In contrast to the increase in methylation during the embryonic stage of development, we observed a significant decrease in methylation levels during the postembryonic stage, as measured in the one-day-old chicks and the 32-week-old hens. Here the variability between the samples was greater than that in the embryonic samples and can be characterized as average variability. It could be hypothesized that the environment influences differences in methylation profiles; therefore, we tried to eliminate some of the external factors that could contribute to error. The most differentiating factor was the age of the organism. Sampling a greater number of individual organisms in future studies, as well as taking samples at more points during chicken development, would certainly reduce the potential for error.

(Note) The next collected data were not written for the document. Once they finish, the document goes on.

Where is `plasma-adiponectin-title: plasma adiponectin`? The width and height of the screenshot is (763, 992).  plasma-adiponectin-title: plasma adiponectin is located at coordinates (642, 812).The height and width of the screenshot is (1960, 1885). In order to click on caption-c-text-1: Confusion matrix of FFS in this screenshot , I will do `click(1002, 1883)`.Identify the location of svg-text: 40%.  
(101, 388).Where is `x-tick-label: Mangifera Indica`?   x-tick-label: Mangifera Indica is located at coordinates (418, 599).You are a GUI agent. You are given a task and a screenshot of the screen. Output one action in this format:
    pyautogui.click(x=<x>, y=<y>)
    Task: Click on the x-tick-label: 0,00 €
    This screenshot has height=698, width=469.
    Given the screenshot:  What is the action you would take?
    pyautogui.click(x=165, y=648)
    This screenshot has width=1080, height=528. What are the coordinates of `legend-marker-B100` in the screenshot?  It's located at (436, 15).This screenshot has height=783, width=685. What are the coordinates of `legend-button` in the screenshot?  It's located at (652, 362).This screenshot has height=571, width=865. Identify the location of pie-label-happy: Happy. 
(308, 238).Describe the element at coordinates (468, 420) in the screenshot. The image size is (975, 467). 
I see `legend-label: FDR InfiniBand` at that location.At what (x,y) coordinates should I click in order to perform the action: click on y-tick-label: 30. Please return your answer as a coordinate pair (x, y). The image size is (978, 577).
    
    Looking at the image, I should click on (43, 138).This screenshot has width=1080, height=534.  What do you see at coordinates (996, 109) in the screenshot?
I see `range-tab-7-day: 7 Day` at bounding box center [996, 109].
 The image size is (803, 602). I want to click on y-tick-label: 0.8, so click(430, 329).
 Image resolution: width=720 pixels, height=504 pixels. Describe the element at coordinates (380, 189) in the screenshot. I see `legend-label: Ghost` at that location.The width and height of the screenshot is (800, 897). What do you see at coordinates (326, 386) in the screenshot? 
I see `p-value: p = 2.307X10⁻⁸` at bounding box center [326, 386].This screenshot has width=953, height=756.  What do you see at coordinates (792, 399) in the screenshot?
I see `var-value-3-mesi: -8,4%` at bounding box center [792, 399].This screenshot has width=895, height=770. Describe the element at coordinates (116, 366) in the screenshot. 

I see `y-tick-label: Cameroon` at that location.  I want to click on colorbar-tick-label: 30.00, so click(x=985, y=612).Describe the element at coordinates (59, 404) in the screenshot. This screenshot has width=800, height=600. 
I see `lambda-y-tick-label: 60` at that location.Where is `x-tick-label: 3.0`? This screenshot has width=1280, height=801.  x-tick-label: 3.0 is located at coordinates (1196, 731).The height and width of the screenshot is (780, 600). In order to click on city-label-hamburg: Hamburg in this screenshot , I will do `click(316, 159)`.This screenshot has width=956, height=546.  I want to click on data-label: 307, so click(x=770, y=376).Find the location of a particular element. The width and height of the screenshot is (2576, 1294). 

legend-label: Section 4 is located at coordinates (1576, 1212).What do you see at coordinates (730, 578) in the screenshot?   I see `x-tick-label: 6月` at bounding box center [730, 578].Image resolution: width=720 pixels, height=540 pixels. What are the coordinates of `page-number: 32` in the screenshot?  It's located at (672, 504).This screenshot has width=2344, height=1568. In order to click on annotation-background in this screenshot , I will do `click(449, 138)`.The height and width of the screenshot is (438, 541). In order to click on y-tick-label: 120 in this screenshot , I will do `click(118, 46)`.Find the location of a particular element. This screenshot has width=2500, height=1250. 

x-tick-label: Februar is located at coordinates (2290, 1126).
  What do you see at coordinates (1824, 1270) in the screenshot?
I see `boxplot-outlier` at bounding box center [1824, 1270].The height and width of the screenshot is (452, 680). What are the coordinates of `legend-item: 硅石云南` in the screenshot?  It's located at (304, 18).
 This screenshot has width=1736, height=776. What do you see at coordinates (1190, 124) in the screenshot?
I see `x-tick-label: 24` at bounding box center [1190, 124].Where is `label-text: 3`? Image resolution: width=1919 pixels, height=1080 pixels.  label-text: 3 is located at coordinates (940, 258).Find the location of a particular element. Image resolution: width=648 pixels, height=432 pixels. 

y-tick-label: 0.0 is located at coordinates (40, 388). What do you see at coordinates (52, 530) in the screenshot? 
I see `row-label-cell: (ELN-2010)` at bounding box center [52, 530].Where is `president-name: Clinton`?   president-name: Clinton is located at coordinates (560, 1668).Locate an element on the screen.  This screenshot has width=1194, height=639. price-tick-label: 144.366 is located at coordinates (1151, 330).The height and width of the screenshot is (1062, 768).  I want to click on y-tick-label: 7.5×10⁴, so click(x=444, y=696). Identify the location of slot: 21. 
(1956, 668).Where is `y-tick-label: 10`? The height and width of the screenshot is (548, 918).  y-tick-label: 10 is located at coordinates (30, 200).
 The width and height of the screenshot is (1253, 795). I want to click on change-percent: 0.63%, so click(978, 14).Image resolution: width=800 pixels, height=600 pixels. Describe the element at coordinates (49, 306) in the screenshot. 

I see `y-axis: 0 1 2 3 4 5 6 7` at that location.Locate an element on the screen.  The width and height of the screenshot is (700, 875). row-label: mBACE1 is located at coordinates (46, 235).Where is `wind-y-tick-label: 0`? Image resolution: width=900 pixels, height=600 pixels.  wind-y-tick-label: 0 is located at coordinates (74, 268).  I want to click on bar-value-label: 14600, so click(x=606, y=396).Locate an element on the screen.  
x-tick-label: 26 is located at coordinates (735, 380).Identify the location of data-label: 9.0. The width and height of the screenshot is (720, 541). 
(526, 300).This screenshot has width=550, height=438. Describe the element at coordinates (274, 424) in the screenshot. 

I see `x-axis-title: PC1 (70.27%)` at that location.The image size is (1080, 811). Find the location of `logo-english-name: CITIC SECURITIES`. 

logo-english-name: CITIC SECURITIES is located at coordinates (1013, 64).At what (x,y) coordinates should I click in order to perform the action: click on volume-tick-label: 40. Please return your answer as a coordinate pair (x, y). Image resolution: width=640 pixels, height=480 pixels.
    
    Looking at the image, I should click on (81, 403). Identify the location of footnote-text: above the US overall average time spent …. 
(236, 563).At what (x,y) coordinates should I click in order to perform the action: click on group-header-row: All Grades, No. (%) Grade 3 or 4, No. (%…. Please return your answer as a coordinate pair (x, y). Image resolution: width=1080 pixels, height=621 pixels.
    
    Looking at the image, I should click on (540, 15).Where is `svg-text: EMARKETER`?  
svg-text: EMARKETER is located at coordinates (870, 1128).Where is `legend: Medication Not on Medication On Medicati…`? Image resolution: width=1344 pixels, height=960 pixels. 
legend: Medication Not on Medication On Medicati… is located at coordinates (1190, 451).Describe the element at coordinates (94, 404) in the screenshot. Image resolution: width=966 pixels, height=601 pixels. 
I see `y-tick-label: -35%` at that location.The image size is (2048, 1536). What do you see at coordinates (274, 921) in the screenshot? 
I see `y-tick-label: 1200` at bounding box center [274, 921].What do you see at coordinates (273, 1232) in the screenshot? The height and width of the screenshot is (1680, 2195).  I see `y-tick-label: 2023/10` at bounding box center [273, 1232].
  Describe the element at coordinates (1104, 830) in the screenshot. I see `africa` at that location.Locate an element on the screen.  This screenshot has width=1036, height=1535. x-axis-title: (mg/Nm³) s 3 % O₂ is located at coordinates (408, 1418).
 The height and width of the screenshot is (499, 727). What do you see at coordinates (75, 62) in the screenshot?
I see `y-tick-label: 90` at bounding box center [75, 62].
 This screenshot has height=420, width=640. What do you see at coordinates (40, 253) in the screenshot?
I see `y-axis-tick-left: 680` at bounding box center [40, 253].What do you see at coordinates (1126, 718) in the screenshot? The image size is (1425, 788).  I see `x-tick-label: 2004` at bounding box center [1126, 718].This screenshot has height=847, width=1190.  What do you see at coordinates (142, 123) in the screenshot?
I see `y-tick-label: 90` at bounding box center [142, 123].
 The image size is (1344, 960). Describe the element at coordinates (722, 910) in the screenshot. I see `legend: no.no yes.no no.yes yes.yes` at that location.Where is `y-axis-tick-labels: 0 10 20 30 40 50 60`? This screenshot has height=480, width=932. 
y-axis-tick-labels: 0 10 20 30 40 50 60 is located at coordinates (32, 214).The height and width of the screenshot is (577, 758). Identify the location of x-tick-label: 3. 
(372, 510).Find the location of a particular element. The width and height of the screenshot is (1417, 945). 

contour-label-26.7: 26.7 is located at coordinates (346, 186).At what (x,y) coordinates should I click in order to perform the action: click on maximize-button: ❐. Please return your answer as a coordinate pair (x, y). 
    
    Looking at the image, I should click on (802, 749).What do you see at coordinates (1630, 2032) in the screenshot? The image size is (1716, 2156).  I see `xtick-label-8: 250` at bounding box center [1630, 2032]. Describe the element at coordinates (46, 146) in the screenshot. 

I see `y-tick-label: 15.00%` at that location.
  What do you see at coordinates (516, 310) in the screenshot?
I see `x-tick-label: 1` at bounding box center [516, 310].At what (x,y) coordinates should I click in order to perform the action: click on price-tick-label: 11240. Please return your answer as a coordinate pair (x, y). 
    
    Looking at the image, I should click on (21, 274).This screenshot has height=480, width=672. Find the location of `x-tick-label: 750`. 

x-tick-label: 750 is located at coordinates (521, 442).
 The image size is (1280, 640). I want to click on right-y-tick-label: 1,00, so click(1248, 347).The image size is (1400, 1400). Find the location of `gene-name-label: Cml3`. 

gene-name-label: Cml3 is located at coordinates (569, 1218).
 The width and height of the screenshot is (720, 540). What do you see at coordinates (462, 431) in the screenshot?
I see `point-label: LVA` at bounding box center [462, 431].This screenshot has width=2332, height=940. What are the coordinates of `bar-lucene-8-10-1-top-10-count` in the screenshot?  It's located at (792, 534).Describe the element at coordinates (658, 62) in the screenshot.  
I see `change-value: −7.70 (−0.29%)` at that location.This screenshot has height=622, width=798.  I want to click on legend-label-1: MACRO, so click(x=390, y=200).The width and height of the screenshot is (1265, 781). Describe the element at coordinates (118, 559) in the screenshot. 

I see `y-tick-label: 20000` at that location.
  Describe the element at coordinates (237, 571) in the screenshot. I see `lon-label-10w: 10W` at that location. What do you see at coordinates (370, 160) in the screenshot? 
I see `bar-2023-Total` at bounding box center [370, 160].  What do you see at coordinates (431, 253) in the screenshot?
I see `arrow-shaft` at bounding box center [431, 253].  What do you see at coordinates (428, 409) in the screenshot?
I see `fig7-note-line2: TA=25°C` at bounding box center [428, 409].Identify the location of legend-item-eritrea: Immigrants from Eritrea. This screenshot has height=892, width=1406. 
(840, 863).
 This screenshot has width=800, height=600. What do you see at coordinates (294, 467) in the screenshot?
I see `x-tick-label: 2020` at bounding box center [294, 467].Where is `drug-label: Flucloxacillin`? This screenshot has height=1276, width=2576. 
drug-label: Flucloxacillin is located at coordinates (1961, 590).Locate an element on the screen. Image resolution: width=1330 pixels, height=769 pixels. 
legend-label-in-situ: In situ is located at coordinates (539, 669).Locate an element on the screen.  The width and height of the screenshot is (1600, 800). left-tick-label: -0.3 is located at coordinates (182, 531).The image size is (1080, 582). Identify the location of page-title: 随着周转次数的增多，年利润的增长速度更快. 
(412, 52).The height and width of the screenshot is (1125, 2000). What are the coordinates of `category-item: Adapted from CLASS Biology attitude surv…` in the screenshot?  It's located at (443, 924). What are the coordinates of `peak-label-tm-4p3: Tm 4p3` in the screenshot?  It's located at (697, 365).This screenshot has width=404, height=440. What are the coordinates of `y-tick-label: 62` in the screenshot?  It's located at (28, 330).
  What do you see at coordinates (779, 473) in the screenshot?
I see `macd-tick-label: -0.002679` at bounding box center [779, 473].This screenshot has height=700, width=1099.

Our findings suggest that in general the global DNA methylation level of Polbar chickens is age dependent. The methylation pattern differs between stages of development, increasing during the embryonic stage and decreasing during the postembryonic stage. More research needs to be conducted to confirm that the age of chickens is associated with an increase and/or decrease of their DNA methylation levels. In future investigations, it might be advantageous to examine other periods in chicken development to confirm our general findings. The present study broadens the knowledge of the Polbar epigenome and of epigenetic mechanisms in birds. It also shows that the Imprint Methylated DNA Quantification Kit is a quick and easy method for detecting global DNA methylation levels. The correlation between DNA methylation and organism age is an important subject for study, and the unique autosexing Polbar chicken breed is a suitable model organism. This study was not specifically designed to evaluate methylation patterns according to the sex of chickens, because of a lack of biological replicates. Our findings do, however, provide insights for future research on DNA methylation in the Polbar and other chicken breeds, including research on whether methylation patterns may be sex-related. Further research in this field could therefore explore the methylation of genes responsible for sex-linked barring phenotypes.